Prof. Miktad Kadıoğlu Rize’de eğimin çok fazla, derelerin çok kısa, toprak derinliğinin az olduğunu bu yüzden yeraltı suyu birikmediğini anlatmış.
Peki, yağan yağmuru depolamak mümkün değil mi? Elbet mümkündür. Bunca yıldır bunun düşünülmesi gerekirdi. Hâlâ da vakit geçmiş değil!
Bu arada su tasarrufunu bütün ülkede uygulamamız şart. Çünkü dünya çapında bir kuraklık bağıra bağıra geliyor.
MAHPUS
Yargıç ve savcılar sanıkları sık sık gönderdikleri hapishanelerin nasıl bir yer olduğunu, hangi koşulların yaşandığını biliyorlar mı?
Bilseler elbet iyi olur. Geçmişte hukuk öğrencileri işte bu düşünceyle zaman zaman hapishanelere götürülür, koşullar hakkında bilgi edinmeleri sağlanırmış. Böylece hapis kararlarında daha titiz olacakları varsayılırmış.
Bir dönem hapiste yatan gazeteci Adnan Veli ‘Mapusane Çeşmesi’ adlı kitabında hukuk öğrencilerinin hapishane gezisini de anlatır. Oradan bir öykü.
Öğrenciler hapishaneyi hem gezer hem mahkûmlarla ayaküstü konuşurken hukuk öğrencisi genç kız bir mahpusa soruyor:
- Senin suçun nedir?
- Bir malı bulunduğu yerden sahibinin rızası hilafına faydalanmak için aldım, suçum bu.
Öğrenci bir şey anlamıyor.
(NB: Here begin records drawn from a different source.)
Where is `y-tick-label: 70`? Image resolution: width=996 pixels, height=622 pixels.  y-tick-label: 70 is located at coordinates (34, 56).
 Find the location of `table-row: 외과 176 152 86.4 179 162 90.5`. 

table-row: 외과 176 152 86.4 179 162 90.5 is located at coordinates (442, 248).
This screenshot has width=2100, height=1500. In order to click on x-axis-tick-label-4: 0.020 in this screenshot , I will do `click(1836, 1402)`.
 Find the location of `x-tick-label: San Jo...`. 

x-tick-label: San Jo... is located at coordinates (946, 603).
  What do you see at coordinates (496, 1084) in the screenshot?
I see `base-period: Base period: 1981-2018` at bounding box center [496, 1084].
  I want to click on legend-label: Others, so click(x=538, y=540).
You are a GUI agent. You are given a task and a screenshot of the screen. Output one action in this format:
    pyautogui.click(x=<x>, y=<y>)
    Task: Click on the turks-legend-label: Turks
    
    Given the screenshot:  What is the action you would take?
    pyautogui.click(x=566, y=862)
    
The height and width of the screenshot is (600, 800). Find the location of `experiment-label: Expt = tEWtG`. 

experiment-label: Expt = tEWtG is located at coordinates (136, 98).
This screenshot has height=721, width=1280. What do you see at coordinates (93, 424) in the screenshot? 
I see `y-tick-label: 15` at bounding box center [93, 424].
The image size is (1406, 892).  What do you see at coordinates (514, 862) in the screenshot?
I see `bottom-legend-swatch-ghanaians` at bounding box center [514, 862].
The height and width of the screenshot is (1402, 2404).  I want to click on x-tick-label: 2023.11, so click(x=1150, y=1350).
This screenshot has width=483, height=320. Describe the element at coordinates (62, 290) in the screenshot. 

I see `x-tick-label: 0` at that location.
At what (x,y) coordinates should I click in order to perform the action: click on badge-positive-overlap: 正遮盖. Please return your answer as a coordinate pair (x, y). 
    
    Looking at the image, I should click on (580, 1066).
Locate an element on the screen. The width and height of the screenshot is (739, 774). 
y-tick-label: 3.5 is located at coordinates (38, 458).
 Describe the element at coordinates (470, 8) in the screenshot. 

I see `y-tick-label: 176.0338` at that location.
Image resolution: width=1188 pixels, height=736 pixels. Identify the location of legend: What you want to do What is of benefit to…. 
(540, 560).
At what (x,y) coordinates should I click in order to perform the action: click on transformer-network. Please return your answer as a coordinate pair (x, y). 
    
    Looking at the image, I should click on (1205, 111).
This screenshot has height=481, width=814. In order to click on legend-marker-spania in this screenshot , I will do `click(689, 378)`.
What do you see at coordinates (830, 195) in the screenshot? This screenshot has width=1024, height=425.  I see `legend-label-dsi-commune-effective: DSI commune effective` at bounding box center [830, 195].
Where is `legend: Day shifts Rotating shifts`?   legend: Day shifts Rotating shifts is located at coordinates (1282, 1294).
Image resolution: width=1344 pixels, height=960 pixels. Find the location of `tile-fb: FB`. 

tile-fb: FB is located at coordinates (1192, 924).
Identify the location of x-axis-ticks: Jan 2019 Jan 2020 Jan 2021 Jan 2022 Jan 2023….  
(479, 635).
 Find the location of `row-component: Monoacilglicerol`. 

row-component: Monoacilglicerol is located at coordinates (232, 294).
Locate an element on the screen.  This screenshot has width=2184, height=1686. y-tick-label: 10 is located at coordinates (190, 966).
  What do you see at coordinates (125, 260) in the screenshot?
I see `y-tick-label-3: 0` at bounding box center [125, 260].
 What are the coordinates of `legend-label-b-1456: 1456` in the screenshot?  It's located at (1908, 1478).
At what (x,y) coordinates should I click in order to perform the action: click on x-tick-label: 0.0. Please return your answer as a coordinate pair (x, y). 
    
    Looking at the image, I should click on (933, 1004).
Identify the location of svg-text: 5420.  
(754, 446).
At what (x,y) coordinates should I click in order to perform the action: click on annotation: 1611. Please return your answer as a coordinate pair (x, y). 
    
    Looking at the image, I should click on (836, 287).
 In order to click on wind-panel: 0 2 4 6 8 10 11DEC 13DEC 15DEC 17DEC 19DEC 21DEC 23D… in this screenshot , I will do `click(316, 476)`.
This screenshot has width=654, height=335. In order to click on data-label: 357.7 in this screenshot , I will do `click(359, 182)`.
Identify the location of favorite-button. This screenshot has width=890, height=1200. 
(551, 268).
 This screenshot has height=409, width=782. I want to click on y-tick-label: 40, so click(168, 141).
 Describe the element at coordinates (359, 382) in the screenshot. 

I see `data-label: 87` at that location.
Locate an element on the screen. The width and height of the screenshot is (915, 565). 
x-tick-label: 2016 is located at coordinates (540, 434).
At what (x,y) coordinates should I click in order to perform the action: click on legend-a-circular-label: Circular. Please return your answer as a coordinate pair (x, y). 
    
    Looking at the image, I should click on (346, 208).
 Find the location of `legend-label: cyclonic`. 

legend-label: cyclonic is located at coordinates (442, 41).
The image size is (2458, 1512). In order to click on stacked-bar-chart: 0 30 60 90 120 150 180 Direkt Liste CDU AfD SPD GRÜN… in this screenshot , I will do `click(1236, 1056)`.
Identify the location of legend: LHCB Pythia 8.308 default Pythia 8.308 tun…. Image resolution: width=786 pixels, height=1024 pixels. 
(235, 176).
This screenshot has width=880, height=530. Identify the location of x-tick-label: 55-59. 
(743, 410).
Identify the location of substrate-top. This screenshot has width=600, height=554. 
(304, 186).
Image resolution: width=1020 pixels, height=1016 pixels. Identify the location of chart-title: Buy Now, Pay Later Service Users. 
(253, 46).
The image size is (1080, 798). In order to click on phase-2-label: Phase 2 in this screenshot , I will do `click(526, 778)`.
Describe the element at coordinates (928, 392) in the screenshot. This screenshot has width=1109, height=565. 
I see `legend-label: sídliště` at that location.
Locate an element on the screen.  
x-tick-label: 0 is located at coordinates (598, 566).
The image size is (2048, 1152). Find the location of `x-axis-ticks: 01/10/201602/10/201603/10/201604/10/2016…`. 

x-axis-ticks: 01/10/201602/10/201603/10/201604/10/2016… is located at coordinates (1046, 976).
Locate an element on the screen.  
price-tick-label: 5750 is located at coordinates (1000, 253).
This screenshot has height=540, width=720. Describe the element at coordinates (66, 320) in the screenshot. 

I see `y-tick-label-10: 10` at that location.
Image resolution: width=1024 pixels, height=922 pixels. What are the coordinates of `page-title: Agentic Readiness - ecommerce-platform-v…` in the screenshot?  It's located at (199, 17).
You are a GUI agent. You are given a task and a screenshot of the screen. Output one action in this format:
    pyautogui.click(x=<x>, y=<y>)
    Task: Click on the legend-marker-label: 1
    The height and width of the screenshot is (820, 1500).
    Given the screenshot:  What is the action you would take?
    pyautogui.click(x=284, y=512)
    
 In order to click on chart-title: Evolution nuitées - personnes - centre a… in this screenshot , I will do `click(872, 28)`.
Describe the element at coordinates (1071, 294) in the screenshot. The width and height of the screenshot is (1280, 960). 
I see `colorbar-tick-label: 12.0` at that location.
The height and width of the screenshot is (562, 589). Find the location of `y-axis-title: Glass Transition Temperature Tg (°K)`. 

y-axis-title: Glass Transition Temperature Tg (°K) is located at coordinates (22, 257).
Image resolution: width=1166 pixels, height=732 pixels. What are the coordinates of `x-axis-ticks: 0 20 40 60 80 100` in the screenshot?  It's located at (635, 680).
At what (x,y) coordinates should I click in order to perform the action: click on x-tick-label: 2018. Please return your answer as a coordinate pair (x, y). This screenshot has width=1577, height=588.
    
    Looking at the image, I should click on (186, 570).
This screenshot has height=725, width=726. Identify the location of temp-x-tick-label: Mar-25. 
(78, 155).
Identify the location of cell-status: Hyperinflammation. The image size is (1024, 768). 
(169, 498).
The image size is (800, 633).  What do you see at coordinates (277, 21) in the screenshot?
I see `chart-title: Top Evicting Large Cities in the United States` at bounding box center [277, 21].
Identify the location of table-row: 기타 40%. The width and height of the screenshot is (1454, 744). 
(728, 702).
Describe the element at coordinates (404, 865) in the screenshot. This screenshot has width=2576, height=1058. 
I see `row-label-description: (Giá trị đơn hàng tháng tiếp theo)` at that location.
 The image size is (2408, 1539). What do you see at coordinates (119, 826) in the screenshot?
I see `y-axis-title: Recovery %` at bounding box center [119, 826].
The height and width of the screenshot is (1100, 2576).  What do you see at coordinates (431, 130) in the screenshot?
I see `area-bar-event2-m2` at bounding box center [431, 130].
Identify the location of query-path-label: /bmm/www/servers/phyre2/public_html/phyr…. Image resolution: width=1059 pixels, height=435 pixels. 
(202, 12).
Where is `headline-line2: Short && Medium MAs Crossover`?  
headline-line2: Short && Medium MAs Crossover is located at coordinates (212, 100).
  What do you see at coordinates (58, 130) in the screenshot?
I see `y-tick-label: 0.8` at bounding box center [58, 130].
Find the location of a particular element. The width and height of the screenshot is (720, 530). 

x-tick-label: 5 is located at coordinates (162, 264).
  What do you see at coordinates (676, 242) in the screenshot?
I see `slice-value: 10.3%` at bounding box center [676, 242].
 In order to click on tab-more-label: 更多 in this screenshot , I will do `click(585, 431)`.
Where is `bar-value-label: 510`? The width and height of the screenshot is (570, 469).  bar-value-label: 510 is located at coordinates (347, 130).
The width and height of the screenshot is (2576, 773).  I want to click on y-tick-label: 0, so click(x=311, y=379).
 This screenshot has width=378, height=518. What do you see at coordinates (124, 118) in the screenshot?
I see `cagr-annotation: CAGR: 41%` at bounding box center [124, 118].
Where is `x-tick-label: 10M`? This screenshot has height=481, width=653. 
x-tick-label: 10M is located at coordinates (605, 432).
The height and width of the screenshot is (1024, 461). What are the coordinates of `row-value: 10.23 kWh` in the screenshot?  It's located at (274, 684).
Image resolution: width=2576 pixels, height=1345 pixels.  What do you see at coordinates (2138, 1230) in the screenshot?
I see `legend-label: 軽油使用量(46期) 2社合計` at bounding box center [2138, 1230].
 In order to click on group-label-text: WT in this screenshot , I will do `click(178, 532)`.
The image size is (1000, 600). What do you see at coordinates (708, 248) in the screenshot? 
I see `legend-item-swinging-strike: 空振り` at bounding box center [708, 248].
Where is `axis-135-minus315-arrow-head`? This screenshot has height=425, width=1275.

Savcı izah ediyor:
- Bunlar yata yata hukukçu kesildiler. Bunun söylediği şey basit hırsızlığın kanunda 491’inci maddedeki yazılı şeklidir.
NEBÜLZATÖR
Nebülzatör adı verilen küçük bir cihaz var. Uyku apnesi olanlar kullanıyor. Gece uyurken nefes alma güçlüğü çekenler için hayati önemde bir cihaz bu.
Cihaz su moleküllerini yüksek frekansta ses dalgalarıyla titreştirerek buhar haline getiriyor ve hastanın gece uyurken rahat nefes almasını sağlıyor.
Bu cihaza sahip olabilmek için öncelikle hastanelerin uyku bölümlerine yatmanız ve oradan rapor almanız gerekiyor. Bu raporla SGK’ya başvurana cihaz veriliyor. Mevzuat böyle diyor.
Ancak bu raporla SGK’ya başvuran bir dostumuza ilgililer ellerinde cihaz kalmadığını, piyasadan alması gerektiğini söylemişler.
Dostumuz cihazı satın almış. Karşılığında 5 bin TL ödemiş. Sonra parasını almak için SGK’ya başvurmuş. 1050 lira ödemişler.
Dostumuz 4 bin lirayı cebinden ödemek zorunda kalmış.
SGK neden cihazı elinde bulundurmuyor?
Neden piyasa farkını hastaya ödetiyor?
Az buz değil, aylık asgari ücret kadar bir para bu.